(Some records)
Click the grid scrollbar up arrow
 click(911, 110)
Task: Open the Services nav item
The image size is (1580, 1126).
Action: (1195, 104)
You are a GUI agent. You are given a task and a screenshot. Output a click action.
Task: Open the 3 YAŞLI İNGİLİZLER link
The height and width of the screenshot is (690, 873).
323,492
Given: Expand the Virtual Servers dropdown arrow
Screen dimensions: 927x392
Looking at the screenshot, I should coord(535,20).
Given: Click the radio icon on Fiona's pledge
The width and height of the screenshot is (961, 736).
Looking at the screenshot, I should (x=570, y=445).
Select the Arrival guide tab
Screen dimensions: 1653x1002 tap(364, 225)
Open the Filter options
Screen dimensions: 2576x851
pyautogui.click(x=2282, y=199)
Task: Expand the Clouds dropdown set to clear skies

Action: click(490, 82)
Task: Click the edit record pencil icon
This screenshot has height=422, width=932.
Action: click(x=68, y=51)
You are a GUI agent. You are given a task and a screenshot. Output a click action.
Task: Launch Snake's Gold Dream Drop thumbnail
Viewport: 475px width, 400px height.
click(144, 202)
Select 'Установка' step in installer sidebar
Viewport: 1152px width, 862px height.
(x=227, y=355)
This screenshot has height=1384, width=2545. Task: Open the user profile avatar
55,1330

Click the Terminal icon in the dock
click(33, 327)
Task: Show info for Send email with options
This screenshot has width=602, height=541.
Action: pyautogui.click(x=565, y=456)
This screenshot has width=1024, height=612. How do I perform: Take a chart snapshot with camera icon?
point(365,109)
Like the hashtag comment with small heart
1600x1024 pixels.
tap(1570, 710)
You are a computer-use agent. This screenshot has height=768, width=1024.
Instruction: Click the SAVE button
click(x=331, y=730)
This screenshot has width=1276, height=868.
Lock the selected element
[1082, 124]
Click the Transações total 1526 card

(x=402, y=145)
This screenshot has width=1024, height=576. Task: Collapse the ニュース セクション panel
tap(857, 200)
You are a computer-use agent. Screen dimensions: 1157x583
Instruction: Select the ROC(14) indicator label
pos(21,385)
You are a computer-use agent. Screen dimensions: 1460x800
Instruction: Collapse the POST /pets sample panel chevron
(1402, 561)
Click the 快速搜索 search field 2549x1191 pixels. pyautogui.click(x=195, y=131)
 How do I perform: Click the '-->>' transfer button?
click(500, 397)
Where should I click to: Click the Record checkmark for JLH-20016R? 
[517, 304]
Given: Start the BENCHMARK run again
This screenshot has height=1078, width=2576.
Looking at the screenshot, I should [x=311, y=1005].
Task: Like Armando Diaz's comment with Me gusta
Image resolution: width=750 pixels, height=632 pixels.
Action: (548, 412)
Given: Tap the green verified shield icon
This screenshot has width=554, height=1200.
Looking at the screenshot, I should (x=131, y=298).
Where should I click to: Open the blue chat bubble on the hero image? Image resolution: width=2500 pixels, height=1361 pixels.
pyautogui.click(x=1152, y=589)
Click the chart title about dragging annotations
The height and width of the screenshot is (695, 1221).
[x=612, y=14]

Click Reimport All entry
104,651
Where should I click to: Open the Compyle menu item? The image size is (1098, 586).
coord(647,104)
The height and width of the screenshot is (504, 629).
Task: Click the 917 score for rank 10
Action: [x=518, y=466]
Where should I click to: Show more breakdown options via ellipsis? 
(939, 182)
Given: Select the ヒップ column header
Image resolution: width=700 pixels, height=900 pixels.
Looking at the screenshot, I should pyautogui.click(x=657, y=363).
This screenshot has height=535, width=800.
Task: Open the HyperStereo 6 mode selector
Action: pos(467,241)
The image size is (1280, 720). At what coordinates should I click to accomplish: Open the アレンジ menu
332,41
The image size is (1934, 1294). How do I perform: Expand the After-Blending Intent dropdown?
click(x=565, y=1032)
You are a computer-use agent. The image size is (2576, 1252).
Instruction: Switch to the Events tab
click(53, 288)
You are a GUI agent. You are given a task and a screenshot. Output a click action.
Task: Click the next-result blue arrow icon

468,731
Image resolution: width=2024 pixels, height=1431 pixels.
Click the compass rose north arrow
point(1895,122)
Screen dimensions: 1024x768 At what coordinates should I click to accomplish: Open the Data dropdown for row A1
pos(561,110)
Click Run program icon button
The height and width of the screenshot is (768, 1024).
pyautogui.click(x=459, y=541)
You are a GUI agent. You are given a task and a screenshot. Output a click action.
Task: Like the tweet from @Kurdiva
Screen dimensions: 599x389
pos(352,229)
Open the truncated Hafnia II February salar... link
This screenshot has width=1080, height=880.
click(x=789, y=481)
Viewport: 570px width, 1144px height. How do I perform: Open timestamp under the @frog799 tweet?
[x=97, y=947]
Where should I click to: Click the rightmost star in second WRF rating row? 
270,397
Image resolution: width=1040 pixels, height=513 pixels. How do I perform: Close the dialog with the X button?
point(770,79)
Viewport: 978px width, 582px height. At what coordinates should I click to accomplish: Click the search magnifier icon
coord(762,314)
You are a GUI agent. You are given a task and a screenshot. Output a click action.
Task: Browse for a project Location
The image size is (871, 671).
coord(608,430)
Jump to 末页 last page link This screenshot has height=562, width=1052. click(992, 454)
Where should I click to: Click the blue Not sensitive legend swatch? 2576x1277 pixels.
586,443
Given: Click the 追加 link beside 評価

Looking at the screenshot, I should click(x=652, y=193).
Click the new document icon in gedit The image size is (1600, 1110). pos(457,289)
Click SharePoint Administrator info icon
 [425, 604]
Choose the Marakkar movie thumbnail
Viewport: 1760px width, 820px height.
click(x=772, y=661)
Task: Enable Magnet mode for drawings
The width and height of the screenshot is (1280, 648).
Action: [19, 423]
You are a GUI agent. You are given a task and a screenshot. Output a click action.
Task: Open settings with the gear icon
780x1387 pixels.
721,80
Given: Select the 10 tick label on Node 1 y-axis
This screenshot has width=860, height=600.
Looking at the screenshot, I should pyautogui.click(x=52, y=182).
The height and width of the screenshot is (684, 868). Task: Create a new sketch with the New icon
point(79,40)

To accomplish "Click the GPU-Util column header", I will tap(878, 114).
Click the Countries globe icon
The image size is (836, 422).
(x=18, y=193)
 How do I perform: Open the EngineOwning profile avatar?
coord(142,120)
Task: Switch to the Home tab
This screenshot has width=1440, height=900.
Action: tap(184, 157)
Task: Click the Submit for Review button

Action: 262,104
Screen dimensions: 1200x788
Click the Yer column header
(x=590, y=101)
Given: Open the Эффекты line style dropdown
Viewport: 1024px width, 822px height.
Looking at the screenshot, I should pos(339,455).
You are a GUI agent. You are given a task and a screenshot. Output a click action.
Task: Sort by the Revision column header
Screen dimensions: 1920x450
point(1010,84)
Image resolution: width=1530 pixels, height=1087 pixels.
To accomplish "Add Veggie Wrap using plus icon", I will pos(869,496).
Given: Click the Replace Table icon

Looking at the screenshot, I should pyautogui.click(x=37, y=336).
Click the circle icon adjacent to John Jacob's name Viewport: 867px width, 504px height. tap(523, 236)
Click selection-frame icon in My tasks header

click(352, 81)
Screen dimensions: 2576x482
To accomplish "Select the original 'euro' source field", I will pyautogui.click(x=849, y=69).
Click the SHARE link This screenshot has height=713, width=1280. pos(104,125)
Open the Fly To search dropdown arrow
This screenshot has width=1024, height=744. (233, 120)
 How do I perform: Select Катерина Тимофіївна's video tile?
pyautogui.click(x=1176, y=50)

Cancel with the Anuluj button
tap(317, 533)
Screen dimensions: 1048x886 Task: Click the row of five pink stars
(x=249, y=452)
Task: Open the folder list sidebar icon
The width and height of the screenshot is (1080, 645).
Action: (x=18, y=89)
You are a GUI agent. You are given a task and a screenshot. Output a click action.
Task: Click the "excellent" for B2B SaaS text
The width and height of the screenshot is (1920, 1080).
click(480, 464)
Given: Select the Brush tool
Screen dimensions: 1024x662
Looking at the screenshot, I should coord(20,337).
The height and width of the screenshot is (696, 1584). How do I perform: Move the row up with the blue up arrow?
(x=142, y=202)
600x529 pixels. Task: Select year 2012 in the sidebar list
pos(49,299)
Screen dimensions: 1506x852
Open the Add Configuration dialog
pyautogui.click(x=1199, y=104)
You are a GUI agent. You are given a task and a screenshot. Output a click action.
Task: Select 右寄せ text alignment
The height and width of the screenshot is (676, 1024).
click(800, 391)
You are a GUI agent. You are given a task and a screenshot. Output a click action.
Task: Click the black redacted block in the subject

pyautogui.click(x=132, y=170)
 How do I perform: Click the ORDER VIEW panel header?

» **Work required**
Rewrite the records from the start through the line containing "Action: (1195, 104)", inclusive, keeping every line, requests included. Multiply each coordinate in the answers by 1.75 and round to the nearest whole number, with halves rounding up.

» **Task result**
Click the grid scrollbar up arrow
 click(1594, 193)
Task: Open the Services nav item
The image size is (1580, 1126).
Action: (2091, 182)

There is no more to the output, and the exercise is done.